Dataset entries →
■ ■ ■
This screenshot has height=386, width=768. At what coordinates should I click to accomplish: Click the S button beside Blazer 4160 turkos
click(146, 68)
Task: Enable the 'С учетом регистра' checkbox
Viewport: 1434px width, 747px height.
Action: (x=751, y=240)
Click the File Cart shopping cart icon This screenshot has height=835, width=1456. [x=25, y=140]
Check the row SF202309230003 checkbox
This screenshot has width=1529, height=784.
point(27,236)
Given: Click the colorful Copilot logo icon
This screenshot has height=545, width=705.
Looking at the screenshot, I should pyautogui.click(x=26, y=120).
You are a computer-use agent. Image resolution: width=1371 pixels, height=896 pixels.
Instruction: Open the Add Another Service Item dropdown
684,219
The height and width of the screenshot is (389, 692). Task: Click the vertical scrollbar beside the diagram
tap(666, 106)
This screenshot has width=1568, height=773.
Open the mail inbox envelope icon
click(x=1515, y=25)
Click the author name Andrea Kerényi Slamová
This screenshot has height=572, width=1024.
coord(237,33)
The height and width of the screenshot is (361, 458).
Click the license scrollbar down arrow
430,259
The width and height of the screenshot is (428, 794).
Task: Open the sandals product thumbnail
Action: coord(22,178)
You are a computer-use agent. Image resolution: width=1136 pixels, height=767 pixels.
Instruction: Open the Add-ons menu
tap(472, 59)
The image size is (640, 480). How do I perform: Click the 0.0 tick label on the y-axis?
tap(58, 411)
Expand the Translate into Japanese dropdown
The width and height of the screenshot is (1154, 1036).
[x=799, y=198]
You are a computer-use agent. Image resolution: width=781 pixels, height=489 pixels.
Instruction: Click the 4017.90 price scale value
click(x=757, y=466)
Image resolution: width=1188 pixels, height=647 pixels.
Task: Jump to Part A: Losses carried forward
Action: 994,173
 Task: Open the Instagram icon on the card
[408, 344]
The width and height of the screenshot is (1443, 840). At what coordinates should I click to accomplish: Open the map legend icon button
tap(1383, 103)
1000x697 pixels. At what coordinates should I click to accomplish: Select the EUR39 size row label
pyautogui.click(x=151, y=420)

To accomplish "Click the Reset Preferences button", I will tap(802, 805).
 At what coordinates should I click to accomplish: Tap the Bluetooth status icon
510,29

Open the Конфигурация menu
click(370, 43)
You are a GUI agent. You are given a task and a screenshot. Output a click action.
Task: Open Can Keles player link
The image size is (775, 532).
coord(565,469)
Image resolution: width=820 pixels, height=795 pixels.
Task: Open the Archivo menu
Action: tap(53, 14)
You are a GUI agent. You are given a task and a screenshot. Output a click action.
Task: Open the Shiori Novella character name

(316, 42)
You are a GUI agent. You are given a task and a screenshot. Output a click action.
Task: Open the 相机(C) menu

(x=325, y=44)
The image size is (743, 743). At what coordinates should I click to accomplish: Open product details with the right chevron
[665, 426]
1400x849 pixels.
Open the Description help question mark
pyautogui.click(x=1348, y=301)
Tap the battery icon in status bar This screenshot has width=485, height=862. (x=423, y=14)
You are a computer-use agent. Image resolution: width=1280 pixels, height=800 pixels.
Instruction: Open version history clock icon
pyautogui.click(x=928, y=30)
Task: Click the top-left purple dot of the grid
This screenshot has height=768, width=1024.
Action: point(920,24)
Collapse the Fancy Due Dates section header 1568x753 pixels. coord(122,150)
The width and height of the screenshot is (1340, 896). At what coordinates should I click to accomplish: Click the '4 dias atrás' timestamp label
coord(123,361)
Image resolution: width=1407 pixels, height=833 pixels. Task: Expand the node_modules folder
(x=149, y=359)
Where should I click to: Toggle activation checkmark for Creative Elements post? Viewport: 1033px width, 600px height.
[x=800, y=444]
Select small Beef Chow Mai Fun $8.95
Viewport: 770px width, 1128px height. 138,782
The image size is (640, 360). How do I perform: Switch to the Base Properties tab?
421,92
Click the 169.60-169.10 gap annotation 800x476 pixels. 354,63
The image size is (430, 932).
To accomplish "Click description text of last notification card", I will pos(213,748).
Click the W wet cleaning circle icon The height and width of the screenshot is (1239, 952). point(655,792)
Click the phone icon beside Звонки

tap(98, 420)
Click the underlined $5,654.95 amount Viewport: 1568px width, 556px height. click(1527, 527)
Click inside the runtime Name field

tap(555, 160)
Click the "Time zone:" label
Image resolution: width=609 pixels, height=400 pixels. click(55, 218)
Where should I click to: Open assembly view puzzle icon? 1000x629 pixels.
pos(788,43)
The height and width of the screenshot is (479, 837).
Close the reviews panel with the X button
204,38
■ ■ ■
What to produce → Nothing except a number is needed: how many lines of the entries contain the word "agent"?

Output below → 7